The Cold Eye (The Devil's West #2)

Gabriel slid his arm from around her shoulders and stood up. She was so accustomed to seeing him on horseback, or sprawled on his kit once they made camp, that she could have picked him from a crowd a hundred paces away, and yet the man in front of her suddenly seemed a stranger. Gone was the casual slouch of his shoulders or the easy way he placed his boots, like he knew the ground would rise up to meet him. This man’s boots were planted solid on the floor, his hands clasped behind his back, chin up and hair slicked back out of his face.

“I was not privy to certain details Isobel observed, nor the means by which she determines truths. However, I have observed her in detail over the past months and will place my word that she speaks the truths as she observed them.”

The judge sniffed once, not entirely displeased. “Eastern advocate, are you, boy?”

“Trained for it, sir. Not currently practicing.”

There was some joke there that the two men got—three, from the snort that came from the States’ marshal still sitting on the bench across the room.

“And you give your word on her.”

“As her mentor, yes, your honor, I do.”



Gabriel had never had cause to give his word before a Territory judge before, although he’d seen it done, when he was younger: the settlement he’d grown up in had been fractious enough that a judge had made a point of stopping by twice a year to settle things before they got out of hand. Those had been noisy affairs, yelling in two or three languages, depending on who was before the bench, and usually ended with a round of drinking that would inevitably start the next round of arguments.

It was quiet in this bench-hall once they’d finished giving their observations. The judge had not retreated to his quarters, as Gabriel’d half-expected, but rather leaned against the far wall, his eyes hooded, occasionally rubbing his bare scalp with one hand as though to stimulate his thinking.

The road marshal paced, her bootheels a steady, sharp slap against the planking, then a pause as she wheeled, and the slap slap slap again. He wasn’t sure if it was soothing or prone to drive him mad if she kept it up much longer. The woman who’d gotten Isobel into trouble, whatever her name was, had disappeared at some point. A wise choice?—it may not have been her fault, but he couldn’t hold her blameless, either.

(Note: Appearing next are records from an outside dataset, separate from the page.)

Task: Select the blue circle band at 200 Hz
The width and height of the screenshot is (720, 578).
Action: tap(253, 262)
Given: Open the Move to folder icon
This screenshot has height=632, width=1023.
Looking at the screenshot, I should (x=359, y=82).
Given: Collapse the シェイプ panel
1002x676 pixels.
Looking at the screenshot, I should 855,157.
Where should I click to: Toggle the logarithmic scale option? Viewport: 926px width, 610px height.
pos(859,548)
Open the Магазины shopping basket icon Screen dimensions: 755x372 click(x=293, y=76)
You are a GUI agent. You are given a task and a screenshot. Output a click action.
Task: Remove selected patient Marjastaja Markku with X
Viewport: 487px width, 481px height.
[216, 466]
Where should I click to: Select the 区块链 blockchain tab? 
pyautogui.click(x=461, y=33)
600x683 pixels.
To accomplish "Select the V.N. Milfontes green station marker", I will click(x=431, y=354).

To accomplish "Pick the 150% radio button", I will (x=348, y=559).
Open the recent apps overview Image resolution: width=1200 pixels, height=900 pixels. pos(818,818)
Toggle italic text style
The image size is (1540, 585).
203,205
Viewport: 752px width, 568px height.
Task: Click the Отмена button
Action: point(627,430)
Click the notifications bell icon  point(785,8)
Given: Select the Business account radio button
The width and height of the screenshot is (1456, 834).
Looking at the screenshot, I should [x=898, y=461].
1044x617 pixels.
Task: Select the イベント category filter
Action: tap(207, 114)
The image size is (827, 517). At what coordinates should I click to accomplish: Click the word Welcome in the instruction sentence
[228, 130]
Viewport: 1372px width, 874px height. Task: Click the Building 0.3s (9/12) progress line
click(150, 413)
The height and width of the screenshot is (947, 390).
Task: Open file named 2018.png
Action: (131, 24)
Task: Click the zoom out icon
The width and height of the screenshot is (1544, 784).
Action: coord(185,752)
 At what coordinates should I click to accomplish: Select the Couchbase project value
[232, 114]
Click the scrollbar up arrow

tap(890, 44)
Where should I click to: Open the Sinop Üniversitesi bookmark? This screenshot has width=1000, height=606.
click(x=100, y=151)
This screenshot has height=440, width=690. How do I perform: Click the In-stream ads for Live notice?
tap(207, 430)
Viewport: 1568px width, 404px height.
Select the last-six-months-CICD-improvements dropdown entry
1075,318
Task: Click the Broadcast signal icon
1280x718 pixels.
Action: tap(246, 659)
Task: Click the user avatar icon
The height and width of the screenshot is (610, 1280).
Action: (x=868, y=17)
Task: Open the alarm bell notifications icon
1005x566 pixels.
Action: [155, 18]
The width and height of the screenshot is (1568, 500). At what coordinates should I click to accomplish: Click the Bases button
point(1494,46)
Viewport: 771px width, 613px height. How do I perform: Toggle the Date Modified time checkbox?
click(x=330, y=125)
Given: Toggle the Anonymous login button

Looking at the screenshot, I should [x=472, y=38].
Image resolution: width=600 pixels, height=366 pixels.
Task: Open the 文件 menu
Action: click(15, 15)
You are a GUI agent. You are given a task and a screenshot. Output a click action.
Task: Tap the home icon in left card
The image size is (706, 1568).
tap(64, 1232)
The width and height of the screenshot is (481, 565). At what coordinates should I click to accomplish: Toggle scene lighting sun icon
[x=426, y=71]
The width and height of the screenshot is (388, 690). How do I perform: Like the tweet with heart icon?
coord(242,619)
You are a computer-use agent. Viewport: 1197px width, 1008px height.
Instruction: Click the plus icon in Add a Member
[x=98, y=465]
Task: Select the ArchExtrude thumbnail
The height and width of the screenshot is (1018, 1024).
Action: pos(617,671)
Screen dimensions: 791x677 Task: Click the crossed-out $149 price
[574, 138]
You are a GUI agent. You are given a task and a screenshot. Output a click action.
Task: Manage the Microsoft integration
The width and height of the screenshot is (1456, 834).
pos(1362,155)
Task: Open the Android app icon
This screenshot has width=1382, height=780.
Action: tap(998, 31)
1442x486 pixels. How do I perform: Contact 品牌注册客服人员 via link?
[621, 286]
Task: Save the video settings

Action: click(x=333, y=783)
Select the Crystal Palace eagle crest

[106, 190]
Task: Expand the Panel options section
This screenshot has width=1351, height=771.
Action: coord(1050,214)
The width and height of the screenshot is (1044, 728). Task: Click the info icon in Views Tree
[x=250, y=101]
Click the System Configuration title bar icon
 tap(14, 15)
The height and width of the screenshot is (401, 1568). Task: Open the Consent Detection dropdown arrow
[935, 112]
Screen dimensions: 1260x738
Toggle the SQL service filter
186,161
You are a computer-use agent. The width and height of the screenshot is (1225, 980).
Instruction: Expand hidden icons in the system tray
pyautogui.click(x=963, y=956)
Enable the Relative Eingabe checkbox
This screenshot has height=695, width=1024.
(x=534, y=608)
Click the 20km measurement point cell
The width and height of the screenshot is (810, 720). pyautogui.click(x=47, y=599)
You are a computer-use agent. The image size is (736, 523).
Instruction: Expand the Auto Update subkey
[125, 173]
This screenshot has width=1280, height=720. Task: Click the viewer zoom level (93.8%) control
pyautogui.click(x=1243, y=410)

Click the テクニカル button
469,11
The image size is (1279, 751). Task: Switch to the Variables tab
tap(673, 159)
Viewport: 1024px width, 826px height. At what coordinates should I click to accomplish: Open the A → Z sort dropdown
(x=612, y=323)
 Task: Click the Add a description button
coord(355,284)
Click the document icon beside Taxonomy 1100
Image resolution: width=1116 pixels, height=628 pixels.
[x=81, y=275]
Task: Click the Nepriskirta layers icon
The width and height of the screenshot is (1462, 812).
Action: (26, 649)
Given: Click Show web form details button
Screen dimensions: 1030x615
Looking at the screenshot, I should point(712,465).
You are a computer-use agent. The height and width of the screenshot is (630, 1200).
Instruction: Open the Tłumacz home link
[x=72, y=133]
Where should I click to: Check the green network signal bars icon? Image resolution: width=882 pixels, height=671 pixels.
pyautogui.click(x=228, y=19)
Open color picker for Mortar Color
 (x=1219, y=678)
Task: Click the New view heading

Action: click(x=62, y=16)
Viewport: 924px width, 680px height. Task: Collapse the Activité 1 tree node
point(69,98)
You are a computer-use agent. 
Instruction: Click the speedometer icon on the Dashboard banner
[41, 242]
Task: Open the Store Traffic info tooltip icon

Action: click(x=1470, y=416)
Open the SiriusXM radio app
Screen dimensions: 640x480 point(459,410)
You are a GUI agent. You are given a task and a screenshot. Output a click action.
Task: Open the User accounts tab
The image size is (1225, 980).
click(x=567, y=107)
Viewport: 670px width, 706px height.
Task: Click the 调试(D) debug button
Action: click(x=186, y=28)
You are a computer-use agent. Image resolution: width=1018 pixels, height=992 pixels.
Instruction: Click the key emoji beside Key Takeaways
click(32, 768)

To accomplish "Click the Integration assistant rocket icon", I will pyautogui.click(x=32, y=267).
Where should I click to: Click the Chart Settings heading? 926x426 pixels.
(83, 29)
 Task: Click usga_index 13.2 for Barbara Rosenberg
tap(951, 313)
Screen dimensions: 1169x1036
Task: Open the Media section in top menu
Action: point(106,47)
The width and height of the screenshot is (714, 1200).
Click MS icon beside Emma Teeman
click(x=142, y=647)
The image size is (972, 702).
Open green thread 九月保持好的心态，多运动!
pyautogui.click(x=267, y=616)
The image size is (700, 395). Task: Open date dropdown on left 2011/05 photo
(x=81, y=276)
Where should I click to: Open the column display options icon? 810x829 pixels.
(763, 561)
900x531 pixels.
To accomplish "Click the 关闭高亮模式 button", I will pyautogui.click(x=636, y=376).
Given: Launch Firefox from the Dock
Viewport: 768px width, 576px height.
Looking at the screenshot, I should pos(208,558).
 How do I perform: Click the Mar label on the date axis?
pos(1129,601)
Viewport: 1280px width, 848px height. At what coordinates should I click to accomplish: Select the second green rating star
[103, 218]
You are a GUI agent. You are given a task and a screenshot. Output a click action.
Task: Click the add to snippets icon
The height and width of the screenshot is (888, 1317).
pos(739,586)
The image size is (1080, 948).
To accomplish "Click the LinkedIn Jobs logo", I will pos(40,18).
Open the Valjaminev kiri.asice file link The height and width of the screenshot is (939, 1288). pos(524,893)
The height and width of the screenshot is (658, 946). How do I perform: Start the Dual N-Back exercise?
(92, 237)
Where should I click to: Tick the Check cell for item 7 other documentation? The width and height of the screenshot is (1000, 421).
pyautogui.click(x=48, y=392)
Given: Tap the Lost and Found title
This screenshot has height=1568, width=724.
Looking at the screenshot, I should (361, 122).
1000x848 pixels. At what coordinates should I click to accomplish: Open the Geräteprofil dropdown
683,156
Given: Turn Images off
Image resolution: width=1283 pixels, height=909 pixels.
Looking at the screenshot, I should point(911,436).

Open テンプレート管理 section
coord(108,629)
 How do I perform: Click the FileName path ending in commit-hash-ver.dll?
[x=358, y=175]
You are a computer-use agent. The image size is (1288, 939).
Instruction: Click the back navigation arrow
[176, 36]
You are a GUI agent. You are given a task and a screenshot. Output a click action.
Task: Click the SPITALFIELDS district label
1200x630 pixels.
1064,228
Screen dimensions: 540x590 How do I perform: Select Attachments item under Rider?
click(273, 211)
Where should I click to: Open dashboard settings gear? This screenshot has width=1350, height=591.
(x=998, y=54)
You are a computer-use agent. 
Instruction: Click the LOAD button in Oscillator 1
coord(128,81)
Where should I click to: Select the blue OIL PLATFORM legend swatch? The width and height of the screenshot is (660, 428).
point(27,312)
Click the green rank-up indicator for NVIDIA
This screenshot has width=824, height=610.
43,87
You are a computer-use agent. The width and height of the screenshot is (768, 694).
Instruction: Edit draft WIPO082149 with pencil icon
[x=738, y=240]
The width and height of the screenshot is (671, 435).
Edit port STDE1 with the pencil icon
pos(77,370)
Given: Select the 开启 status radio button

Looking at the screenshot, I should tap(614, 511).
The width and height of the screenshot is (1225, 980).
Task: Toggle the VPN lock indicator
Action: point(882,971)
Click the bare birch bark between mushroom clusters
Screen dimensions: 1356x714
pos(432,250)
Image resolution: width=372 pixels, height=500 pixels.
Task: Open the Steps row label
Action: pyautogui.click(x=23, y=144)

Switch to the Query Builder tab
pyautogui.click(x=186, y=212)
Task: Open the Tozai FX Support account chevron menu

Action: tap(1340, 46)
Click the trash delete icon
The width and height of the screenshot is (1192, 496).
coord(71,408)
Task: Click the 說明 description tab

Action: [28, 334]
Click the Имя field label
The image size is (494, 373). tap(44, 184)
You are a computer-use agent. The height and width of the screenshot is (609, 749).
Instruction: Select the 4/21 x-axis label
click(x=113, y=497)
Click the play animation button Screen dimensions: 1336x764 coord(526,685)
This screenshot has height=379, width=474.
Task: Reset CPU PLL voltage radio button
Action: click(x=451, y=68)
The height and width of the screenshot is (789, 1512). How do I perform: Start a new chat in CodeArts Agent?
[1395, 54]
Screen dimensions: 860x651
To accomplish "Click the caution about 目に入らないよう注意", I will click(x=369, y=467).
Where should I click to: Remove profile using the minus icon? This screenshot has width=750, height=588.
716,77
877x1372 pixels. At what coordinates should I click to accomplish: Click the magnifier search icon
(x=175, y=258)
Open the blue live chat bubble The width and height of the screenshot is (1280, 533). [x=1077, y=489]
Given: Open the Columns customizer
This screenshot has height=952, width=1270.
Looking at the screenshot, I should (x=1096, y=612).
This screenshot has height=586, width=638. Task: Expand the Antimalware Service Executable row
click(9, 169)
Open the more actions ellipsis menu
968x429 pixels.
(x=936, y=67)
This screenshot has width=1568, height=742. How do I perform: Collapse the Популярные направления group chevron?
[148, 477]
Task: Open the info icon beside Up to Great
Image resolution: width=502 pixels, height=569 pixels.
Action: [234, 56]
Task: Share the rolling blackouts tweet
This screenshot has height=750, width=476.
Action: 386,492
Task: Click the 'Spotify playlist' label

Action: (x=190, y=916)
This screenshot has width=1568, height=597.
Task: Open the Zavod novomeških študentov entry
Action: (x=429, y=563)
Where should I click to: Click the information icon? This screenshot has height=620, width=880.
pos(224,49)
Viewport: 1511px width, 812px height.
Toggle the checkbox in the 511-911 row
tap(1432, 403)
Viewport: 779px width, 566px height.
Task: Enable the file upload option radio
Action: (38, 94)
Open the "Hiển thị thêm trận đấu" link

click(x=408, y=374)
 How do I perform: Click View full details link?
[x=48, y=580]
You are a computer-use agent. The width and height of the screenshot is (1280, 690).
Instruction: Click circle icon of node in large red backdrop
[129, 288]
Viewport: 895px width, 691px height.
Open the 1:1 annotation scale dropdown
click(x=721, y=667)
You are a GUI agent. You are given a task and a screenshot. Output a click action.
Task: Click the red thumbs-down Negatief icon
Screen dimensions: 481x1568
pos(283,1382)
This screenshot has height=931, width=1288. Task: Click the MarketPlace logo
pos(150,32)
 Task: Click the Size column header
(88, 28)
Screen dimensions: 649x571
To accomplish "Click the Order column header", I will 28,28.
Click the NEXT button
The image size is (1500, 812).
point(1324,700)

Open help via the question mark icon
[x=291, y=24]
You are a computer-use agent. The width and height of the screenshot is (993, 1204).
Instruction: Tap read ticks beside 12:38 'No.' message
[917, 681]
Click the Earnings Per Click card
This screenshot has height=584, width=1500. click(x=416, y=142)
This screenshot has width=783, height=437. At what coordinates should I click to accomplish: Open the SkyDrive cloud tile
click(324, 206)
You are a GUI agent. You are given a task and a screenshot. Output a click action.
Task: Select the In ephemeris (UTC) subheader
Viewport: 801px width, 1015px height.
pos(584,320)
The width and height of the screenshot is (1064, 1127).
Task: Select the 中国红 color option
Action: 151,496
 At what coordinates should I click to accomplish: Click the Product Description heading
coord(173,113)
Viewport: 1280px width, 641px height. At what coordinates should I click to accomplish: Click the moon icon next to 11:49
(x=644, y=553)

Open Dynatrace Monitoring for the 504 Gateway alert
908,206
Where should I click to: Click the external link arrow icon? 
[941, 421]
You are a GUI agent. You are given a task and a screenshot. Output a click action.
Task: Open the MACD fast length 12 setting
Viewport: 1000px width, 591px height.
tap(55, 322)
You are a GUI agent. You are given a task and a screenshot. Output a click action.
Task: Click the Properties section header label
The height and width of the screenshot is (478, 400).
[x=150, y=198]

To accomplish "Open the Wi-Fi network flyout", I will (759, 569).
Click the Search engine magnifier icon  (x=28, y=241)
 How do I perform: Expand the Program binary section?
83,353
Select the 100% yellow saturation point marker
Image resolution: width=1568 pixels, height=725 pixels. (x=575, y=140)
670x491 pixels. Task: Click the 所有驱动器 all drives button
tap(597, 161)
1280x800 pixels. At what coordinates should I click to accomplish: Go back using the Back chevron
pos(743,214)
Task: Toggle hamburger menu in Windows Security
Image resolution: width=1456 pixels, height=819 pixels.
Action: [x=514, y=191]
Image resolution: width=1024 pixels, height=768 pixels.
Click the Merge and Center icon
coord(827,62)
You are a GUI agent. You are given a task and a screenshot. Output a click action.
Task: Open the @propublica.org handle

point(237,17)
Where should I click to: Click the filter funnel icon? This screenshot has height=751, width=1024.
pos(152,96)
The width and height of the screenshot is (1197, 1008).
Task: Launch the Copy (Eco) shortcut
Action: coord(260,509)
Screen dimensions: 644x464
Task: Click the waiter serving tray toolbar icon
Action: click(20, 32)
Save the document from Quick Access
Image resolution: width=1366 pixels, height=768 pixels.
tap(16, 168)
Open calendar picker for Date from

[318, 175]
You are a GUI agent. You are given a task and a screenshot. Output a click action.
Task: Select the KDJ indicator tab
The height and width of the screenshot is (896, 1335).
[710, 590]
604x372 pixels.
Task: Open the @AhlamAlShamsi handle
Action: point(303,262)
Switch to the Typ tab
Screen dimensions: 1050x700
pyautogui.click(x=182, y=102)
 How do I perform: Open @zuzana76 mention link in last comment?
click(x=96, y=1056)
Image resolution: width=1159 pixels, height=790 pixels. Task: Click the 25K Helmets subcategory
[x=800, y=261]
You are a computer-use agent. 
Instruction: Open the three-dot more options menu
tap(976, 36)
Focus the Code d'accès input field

Next to him, Isobel was watching the Americans. They were sitting still, not looking at each other, a marked distance between the two of them. The judge had spoken to them, quietly, before he heard from the marshal or Isobel, but if they’d spoken since then, Gabriel hadn’t noted it. Then again, he’d had other things to worry about.

Her nose hadn’t started bleeding again, and her voice’d been steady when she spoke, no stutters or hesitations, but the memory of too-cool skin and too-fast pulse haunted him.

“What happened out there?” He didn’t look at her, and he didn’t feel her shift to look at him.

“I don’t know. It’s still hazy.” Her voice was soft but certain. “Lou showed me a ward post. They were . . .”

“Native work, yeah.” Mayhap his original thought had been true, that the foundation had taken insult at the Devil’s Hand come too close into things that didn’t concern him. Mayhap that’s all there was to it, his deeper concerns baseless.

“They used bones.”

That was a new one to him, but it didn’t surprise him overmuch: bones had strong magic and remembered for a very long time. Likely even forever. “You touched them?”

She bristled under him like a cat splashed with water. “I did not. They were . . . I can’t remember. But there was something about them that . . .”

Her voice trailed off, and he slid his arm back over her shoulders, not pulling her closer but just to reassure himself that she was there, that she was upright and breathing. The memory of her laid out on the bench, her nose bloodied and her eyes vague, still made him feel ill, but his responsibility was to teach and support her, not coddle her.

“Whatever you felt, you didn’t like it?” Her skills were still raw but there had been nothing wrong with her judgment, and if her gut was reacting like his, the odds were high something was wrong.

Her breathing steadied a little, and she leaned in toward him. “Lou couldn’t feel them. She can’t feel her own boundary-wards. She said that not many of ’em here can.”

That surprised him—usually, you went into the wilderness, you found more folk with the touch, not fewer. Insular, he thought again. Incurious. He’d give pure silver to speak with some of the younger ones, those out working the field, see if they were the same. “But they were working?”

“Yes. They were . . . alert?” She wasn’t asking him, he thought, but testing the word for herself. “Awake. They were awake, and that . . . that didn’t seem usual. So, I tried to listen closer.”

Of course she had. Gabriel swallowed a rebuke, knowing it was at least partially his fault, and waited her out.